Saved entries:

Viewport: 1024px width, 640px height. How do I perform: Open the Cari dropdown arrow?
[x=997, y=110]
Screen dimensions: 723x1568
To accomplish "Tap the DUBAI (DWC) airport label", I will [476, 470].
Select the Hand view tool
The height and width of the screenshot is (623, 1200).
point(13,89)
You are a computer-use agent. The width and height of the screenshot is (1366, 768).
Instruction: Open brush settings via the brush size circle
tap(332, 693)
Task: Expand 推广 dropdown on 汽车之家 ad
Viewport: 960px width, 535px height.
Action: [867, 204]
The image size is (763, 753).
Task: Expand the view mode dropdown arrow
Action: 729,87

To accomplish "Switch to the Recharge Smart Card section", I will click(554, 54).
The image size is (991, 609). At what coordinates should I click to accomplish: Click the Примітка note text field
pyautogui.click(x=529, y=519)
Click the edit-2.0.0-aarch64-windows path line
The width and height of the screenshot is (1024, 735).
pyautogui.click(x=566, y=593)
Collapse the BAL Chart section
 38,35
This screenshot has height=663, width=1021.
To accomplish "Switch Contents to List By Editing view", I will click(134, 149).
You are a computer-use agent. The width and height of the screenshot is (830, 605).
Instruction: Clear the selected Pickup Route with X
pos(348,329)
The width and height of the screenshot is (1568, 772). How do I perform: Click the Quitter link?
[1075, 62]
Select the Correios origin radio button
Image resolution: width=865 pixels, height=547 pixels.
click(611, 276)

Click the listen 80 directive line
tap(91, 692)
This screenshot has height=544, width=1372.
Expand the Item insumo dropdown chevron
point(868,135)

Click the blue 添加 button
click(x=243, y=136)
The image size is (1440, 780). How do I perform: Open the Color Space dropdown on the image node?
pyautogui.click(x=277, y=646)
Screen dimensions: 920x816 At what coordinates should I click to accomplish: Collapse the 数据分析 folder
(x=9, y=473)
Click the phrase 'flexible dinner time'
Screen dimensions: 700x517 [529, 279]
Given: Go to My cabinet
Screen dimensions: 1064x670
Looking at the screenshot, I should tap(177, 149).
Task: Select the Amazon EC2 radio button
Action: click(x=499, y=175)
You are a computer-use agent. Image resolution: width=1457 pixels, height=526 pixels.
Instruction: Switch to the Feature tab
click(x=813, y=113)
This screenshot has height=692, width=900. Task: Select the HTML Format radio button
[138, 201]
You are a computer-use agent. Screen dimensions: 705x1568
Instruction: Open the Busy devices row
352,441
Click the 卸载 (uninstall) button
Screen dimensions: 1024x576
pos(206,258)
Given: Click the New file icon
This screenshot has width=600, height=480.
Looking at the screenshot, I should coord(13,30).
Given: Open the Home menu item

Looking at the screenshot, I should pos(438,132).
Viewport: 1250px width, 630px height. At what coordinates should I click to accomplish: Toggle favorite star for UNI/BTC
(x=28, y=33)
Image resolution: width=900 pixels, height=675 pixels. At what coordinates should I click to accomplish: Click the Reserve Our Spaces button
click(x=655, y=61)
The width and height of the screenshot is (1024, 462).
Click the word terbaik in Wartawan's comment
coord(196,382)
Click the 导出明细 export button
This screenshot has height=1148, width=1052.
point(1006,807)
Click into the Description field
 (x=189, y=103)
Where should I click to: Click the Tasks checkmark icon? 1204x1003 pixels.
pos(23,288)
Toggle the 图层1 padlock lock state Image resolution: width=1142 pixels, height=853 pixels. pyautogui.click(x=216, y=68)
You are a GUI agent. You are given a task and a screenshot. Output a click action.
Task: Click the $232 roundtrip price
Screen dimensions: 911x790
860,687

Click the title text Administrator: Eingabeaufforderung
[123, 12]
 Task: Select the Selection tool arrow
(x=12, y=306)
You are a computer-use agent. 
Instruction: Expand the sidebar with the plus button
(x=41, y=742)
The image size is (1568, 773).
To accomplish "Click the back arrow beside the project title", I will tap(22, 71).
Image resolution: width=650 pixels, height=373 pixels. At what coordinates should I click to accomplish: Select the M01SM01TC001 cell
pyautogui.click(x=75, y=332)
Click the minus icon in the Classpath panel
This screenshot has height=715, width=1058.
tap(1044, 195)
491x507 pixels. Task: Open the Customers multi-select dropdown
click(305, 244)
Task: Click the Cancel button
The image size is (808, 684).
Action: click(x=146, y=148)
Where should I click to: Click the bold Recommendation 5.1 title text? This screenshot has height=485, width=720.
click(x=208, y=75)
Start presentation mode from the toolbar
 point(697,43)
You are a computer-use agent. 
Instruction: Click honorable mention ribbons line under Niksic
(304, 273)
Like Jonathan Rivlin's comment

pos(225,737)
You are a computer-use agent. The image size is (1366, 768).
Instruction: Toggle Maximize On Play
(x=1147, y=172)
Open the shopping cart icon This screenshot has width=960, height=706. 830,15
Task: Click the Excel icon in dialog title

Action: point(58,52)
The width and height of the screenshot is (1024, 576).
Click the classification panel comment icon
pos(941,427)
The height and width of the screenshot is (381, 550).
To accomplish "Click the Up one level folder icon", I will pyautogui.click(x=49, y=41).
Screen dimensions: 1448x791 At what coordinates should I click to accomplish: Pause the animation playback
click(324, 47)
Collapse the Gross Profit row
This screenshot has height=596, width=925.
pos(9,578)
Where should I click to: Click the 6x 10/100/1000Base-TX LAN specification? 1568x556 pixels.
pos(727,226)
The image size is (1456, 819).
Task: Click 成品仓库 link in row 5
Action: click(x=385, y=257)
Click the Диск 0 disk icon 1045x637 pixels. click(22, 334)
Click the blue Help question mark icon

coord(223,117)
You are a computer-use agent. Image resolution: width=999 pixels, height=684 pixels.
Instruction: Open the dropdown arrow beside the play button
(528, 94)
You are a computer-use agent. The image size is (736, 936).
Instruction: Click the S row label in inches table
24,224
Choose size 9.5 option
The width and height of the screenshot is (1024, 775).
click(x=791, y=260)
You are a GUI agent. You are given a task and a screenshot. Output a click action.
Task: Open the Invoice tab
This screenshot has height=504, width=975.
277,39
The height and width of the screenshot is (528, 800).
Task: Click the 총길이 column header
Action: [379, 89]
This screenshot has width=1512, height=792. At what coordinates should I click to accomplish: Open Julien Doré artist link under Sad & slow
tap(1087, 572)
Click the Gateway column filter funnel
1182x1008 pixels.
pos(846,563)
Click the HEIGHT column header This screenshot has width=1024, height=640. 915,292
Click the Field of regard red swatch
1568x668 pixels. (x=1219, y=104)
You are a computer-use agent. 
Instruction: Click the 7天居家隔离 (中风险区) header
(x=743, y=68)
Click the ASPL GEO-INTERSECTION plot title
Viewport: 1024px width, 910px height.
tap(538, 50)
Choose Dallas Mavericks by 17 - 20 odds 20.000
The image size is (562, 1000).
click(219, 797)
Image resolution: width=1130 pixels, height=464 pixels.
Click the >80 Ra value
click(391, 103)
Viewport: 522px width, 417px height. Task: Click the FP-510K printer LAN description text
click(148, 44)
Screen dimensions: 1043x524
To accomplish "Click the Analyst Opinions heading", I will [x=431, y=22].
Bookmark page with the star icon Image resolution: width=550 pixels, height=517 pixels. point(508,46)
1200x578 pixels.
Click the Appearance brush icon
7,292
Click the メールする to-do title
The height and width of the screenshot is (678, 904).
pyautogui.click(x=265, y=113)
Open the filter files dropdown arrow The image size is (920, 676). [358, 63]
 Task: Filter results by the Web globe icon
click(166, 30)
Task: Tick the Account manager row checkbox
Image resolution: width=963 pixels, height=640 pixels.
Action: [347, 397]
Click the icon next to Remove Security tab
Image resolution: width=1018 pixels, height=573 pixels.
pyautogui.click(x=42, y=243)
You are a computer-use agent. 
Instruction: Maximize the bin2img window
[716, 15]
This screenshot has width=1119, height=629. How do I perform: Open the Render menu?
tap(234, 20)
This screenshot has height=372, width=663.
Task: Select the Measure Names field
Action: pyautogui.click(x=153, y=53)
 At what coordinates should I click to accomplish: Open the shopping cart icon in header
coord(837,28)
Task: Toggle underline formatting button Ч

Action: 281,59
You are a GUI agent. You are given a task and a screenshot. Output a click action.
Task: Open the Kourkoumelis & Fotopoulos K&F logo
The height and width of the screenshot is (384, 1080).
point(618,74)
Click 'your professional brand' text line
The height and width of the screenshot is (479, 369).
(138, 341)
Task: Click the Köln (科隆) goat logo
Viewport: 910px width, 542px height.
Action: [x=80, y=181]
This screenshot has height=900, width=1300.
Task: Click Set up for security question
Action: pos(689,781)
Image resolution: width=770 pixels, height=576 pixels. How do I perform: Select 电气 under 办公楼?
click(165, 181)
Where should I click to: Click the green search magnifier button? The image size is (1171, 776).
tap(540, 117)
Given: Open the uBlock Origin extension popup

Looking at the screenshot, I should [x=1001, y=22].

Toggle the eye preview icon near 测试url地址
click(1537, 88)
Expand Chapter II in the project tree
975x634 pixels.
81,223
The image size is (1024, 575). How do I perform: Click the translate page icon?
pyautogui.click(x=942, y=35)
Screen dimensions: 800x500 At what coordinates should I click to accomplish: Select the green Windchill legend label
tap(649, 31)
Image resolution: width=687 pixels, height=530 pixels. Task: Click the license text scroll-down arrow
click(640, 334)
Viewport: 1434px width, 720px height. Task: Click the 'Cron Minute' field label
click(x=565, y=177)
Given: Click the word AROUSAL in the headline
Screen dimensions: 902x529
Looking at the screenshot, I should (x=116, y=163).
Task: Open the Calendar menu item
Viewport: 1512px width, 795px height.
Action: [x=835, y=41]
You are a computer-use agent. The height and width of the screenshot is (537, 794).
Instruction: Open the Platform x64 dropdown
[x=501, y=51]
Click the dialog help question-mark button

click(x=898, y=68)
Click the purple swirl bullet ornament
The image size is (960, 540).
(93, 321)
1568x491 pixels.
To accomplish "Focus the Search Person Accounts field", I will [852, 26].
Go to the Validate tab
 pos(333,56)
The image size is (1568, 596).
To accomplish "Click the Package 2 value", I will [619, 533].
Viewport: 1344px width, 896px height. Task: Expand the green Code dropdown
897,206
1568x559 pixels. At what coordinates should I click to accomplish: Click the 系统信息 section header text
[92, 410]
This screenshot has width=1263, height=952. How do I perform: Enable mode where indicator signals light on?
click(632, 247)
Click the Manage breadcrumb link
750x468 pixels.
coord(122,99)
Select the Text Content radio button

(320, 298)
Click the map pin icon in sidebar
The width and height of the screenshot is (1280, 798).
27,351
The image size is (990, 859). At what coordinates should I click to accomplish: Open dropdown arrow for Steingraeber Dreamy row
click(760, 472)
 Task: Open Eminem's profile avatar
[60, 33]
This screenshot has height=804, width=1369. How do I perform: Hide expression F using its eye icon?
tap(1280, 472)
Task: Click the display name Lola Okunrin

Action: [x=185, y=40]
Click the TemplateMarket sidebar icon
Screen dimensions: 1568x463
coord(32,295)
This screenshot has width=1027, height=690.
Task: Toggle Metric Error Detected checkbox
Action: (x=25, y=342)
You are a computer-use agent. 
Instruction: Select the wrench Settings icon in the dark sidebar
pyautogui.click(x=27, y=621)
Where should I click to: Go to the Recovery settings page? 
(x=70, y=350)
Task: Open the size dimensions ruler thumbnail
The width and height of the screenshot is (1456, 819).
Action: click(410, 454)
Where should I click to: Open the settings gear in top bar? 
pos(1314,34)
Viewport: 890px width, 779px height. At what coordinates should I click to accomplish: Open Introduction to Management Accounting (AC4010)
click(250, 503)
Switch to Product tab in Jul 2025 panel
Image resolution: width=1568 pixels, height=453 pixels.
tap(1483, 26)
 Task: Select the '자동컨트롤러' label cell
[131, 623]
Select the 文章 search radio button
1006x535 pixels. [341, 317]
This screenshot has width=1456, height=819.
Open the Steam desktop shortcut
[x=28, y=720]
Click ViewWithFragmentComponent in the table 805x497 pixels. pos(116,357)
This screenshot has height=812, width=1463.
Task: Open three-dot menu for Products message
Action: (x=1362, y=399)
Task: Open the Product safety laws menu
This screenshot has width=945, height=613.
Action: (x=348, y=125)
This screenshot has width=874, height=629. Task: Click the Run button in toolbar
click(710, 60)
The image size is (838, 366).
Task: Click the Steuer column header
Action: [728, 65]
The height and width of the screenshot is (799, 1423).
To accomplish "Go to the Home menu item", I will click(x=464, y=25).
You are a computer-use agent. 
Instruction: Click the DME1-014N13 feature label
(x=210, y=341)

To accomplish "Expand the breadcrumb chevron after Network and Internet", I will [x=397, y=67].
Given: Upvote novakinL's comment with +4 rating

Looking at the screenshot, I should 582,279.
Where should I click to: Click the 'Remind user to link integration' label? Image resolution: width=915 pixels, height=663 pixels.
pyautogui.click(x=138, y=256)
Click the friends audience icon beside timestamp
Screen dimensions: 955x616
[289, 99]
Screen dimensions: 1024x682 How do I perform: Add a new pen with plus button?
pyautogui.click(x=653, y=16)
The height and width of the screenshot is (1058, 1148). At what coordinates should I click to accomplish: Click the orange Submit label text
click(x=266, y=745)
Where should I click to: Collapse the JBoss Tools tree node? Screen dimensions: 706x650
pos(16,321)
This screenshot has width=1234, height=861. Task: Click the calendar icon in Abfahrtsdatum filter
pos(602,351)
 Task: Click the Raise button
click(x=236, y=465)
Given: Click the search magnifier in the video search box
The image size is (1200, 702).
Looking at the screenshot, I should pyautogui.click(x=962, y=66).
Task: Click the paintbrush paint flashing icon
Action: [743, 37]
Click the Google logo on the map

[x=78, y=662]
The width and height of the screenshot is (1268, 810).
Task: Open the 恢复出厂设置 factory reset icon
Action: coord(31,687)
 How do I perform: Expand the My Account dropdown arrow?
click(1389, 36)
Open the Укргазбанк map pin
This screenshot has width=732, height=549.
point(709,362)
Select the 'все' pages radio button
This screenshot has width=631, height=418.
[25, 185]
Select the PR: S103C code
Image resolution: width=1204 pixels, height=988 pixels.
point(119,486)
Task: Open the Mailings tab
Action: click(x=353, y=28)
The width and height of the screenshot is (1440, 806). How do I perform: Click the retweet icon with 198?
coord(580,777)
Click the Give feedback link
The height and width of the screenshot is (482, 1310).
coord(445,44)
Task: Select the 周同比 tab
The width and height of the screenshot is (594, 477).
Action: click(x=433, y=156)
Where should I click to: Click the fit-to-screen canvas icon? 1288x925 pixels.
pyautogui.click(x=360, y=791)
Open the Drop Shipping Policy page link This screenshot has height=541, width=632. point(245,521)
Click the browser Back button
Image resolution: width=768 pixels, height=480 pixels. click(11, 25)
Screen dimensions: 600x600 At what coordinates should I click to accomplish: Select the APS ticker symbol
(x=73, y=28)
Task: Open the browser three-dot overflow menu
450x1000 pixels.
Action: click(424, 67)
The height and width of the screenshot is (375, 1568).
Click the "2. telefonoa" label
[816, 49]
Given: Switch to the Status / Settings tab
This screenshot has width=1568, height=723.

» TASK DESCRIPTION: Retype the lines from the one containing "Where should I click to: Collapse" to the last line above. Change nothing and include no others.

» TASK OUTPUT:
Where should I click to: Collapse the JBoss Tools tree node? Screen dimensions: 706x650
pos(16,321)
This screenshot has width=1234, height=861. Task: Click the calendar icon in Abfahrtsdatum filter
pos(602,351)
 Task: Click the Raise button
click(x=236, y=465)
Given: Click the search magnifier in the video search box
The image size is (1200, 702).
Looking at the screenshot, I should pyautogui.click(x=962, y=66).
Task: Click the paintbrush paint flashing icon
Action: [743, 37]
Click the Google logo on the map

[x=78, y=662]
The width and height of the screenshot is (1268, 810).
Task: Open the 恢复出厂设置 factory reset icon
Action: coord(31,687)
 How do I perform: Expand the My Account dropdown arrow?
click(1389, 36)
Open the Укргазбанк map pin
This screenshot has width=732, height=549.
point(709,362)
Select the 'все' pages radio button
This screenshot has width=631, height=418.
[25, 185]
Select the PR: S103C code
Image resolution: width=1204 pixels, height=988 pixels.
point(119,486)
Task: Open the Mailings tab
Action: click(x=353, y=28)
The width and height of the screenshot is (1440, 806). How do I perform: Click the retweet icon with 198?
coord(580,777)
Click the Give feedback link
The height and width of the screenshot is (482, 1310).
coord(445,44)
Task: Select the 周同比 tab
The width and height of the screenshot is (594, 477).
Action: click(x=433, y=156)
Where should I click to: Click the fit-to-screen canvas icon? 1288x925 pixels.
pyautogui.click(x=360, y=791)
Open the Drop Shipping Policy page link This screenshot has height=541, width=632. point(245,521)
Click the browser Back button
Image resolution: width=768 pixels, height=480 pixels. click(11, 25)
Screen dimensions: 600x600 At what coordinates should I click to accomplish: Select the APS ticker symbol
(x=73, y=28)
Task: Open the browser three-dot overflow menu
450x1000 pixels.
Action: click(424, 67)
The height and width of the screenshot is (375, 1568).
Click the "2. telefonoa" label
[816, 49]
Given: Switch to the Status / Settings tab
This screenshot has width=1568, height=723.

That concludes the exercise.